Question

Evaluate the integrals using appropriate substitutions.$$\int \frac{d x}{2 x}$$

Answer

**step1** Understanding the Problem

The problem asks us to evaluate the integral of the function $$\frac{1}{2x}$$ with respect to $$x$$. We are specifically instructed to use an appropriate substitution method to solve this integral.

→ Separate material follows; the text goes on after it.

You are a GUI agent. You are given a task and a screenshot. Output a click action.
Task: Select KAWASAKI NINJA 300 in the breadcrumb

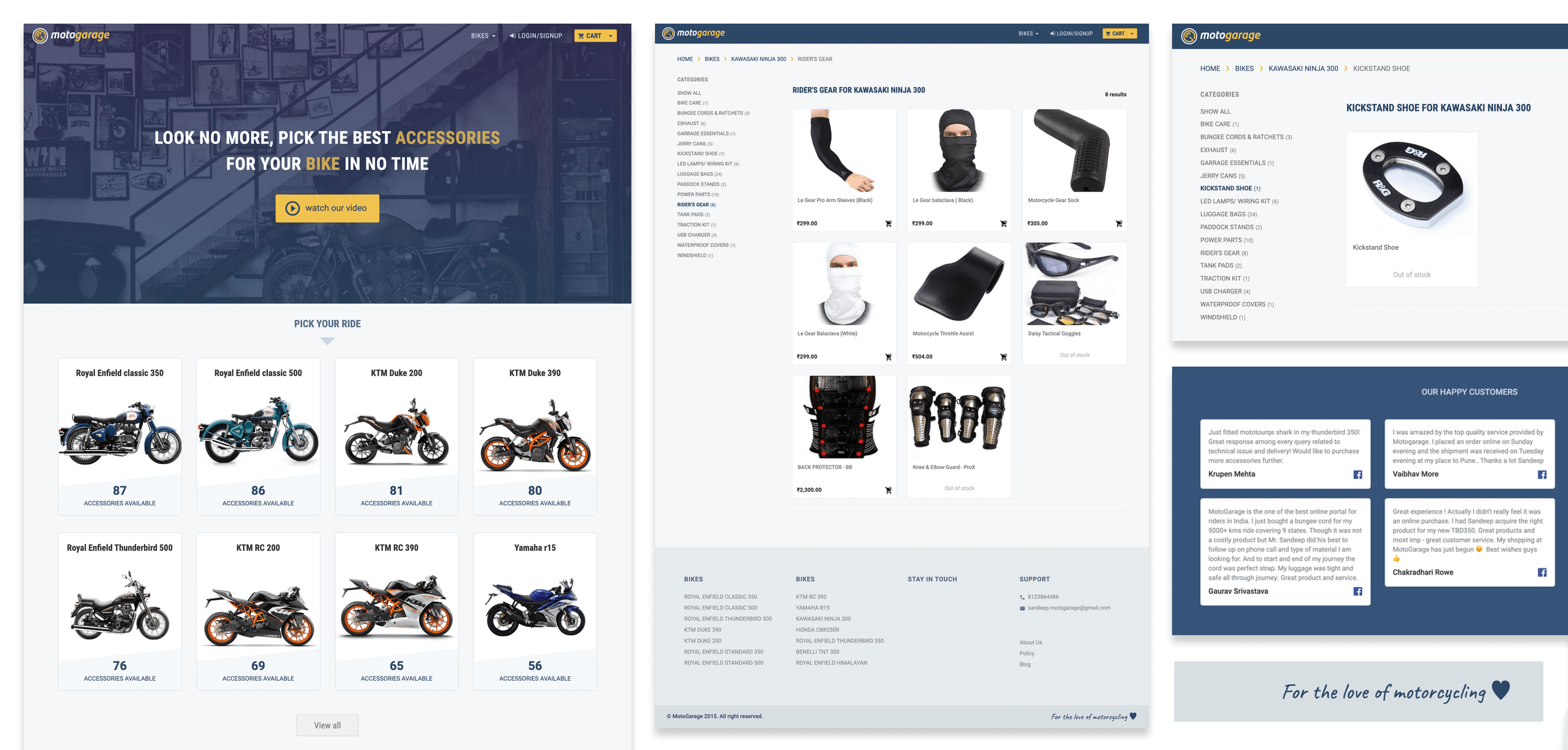[x=759, y=59]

**step2** Choosing an Appropriate Substitution

To simplify the integrand, which is the expression inside the integral sign, we look for a part of the expression that can be replaced by a new variable. A common strategy for expressions like $$\frac{1}{ax}$$ is to substitute the entire denominator or a significant part of it. In this case, let's choose to substitute the entire denominator:
Let $$u = 2x$$

**step3** Finding the Differential of the Substitution

After defining our substitution $$u$$, we need to find its differential, $$du$$, in terms of $$dx$$. This is done by taking the derivative of $$u$$ with respect to $$x$$:
If $$u = 2x$$, then the derivative of $$u$$ with respect to $$x$$ is $$\frac{du}{dx} = 2$$.
To find $$du$$, we multiply both sides by $$dx$$:
$$du = 2 \, dx$$

**step4** Expressing $$dx$$ in Terms of $$du$$

From the previous step, we have the relationship $$du = 2 \, dx$$. To substitute $$dx$$ in the original integral, we need to isolate $$dx$$:
Divide both sides by 2:
$$dx = \frac{1}{2} \, du$$

**step5** Substituting into the Integral

Now we replace the original terms in the integral with our new variable $$u$$ and its differential $$du$$. We substitute $$u$$ for $$2x$$ and $$\frac{1}{2} \, du$$ for $$dx$$:
The original integral is: $$\int \frac{dx}{2x}$$
Substitute:
$$\int \frac{\frac{1}{2} \, du}{u}$$

**step6** Simplifying the Integral with Substitution

We can simplify the integral by pulling out any constant factors from inside the integral sign. In this case, $$\frac{1}{2}$$ is a constant:
$$\int \frac{\frac{1}{2} \, du}{u} = \frac{1}{2} \int \frac{1}{u} \, du$$

**step7** Evaluating the Integral in Terms of $$u$$

Now we evaluate the simplified integral in terms of $$u$$. The integral of $$\frac{1}{u}$$ with respect to $$u$$ is a standard result in calculus, which is $$\ln|u|$$. We also add a constant of integration, $$C$$, because the derivative of a constant is zero.
So,
$$\frac{1}{2} \int \frac{1}{u} \, du = \frac{1}{2} \ln|u| + C$$

**step8** Substituting Back to the Original Variable

The final step is to express the result in terms of the original variable, $$x$$. We substitute $$u$$ back with its definition from Step 2, which is $$2x$$:
$$\frac{1}{2} \ln|u| + C = \frac{1}{2} \ln|2x| + C$$
This is the final evaluated integral.